## EXERCISE
Using the records below, repeat exactly the lines from the one holding "Task: Click the Hívásidő column header" through the one holding "Task: Select Option", both ends included, and no others.

*** Block opens ***

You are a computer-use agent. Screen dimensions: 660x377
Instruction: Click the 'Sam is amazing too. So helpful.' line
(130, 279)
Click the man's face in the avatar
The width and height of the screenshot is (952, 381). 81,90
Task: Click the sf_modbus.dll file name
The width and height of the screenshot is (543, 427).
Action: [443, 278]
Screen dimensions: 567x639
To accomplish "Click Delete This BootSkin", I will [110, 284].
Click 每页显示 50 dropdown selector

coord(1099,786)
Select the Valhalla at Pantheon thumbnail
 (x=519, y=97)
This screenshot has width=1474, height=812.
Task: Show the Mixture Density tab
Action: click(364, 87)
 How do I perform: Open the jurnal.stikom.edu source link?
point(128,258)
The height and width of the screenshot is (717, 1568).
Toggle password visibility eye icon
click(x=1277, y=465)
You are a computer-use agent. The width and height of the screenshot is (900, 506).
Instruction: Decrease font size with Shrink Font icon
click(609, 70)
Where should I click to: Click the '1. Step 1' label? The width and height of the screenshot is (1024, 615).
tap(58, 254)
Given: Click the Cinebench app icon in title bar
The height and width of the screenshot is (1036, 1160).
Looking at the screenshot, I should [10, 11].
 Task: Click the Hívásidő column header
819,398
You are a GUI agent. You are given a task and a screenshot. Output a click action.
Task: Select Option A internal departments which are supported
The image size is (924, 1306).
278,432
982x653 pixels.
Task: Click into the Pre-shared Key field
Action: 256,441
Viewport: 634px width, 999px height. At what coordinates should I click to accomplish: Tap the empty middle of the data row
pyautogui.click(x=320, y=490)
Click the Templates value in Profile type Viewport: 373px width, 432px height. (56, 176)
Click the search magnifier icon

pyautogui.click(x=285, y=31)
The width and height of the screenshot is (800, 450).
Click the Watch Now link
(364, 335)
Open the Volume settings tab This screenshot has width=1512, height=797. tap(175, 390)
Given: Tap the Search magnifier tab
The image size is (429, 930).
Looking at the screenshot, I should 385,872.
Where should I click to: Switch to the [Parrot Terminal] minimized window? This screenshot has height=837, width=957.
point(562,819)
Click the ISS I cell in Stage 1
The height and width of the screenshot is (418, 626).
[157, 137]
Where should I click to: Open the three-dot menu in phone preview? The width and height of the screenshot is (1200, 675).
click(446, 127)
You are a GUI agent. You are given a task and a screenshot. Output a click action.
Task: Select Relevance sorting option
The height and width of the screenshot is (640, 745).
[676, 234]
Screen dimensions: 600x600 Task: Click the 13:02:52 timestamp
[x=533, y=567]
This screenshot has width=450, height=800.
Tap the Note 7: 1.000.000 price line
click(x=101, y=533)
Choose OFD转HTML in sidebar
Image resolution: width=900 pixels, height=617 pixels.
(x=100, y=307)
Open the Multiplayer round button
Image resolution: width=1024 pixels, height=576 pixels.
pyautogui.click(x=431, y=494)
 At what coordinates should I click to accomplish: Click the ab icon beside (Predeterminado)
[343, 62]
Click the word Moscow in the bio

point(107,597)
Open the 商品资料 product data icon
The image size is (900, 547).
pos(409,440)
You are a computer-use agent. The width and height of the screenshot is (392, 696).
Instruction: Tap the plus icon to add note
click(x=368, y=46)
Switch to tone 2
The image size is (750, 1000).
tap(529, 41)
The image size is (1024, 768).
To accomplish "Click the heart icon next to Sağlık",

*** Block closes ***

## EXERCISE ANSWER
 Task: Click the Hívásidő column header
819,398
You are a GUI agent. You are given a task and a screenshot. Output a click action.
Task: Select Option A internal departments which are supported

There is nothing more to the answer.